Duewell P, Hajime K, Rayner KJ et al. NLRP3 inflammasomes are required for atherogenesis and activated by cholesterol crystals. Nature 2010; 464: 1357–1361 C LEUNG,1,2 CB HERATH,1,2 J ZHIYUAN,1,2 T LEONG,2 JM FORBES,1,3 PW ANGUS1,2 1The University of Melbourne, Victoria, 2Liver Unit, Austin Hospital, Heidelberg, Victoria, 3Mater Medical Research Institute, South Brisbane,
Queensland Introduction: Advanced glycation end-products (AGEs) content is high in western diets and may contribute to tissue injury via RAGE (receptor for AGEs). Here, we determined if manipulation I-BET-762 research buy of dietary AGE intake affects NAFLD progression and whether these effects are mediated via RAGE. Methods: Male C57B6 mice were fed a high fat, high fructose, high cholesterol (HFHC) diet for 33 weeks and compared with animals on normal chow. A third group were given a HFHC diet that was high in AGEs through baking. Another group was given a HFHC diet that was marinated in vinegar to prevent the formation of AGEs. In a second experiment, RAGE KO animals were fed a HFHC diet or a high AGE HFHC diet and compared with WT controls. Hepatic biochemistry, histology, picro-sirius red morphometry and hepatic mRNA were determined.

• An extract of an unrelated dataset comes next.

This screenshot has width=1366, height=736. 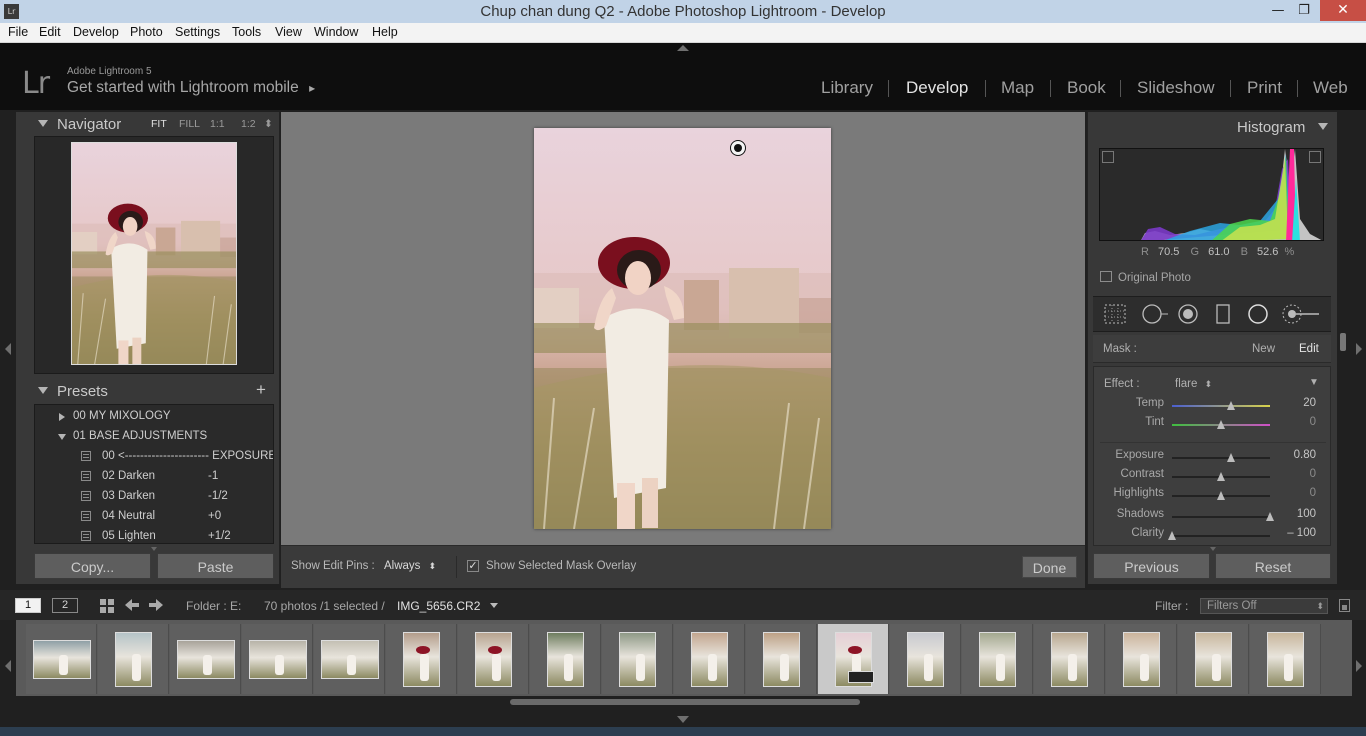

We also determined the effects of AGEs on primary Kupffer cells (KCs). Results: The long term HFHC diet model generated significant steatohepatitis and fibrosis. Hepatic 4-hydroxynonenal content (a marker of chronic oxidative stress) and hepatocyte ballooning (a marker of cellular injury) were significantly increased with a HFHC diet and Epigenetics Compound Library further increased with a high AGE HFHC diet and abrogated by vinegar marination. Similarly, the high AGE HFHC diet significantly increased picrosirius red staining, α-smooth muscle actin and collagen type 1A gene expression compared with HFHC alone and this was reduced by vinegar marination. The increased oxidative stress, hepatocyte ballooning and fibrosis associated with a high AGE HFHC diet was significantly reduced in corresponding high AGE HFHC RAGE KO animals. We found KCs express RAGE and take
up AGEs. AGEs increase ROS generation and proliferation (as measured by BrDU uptake) in these cells. Similar results were achieved with primary 上海皓元 hepatic stellate cells (HSCs). Conclusions: In the HFHC model of NAFLD, manipulation of dietary AGEs modulates liver injury, inflammation, and liver fibrosis via a RAGE dependent pathway. Our cell work suggests that these proinflammatory and profibrotic effects are mediated via direct effects on KCs and HSCs via RAGE. This suggests that pharmacological and dietary strategies targeting the AGE/RAGE pathway could slow the progression of NAFLD. Our results also have important implications for diabetes associated NAFLD, a condition in which endogenous AGE production and RAGE expression is increased.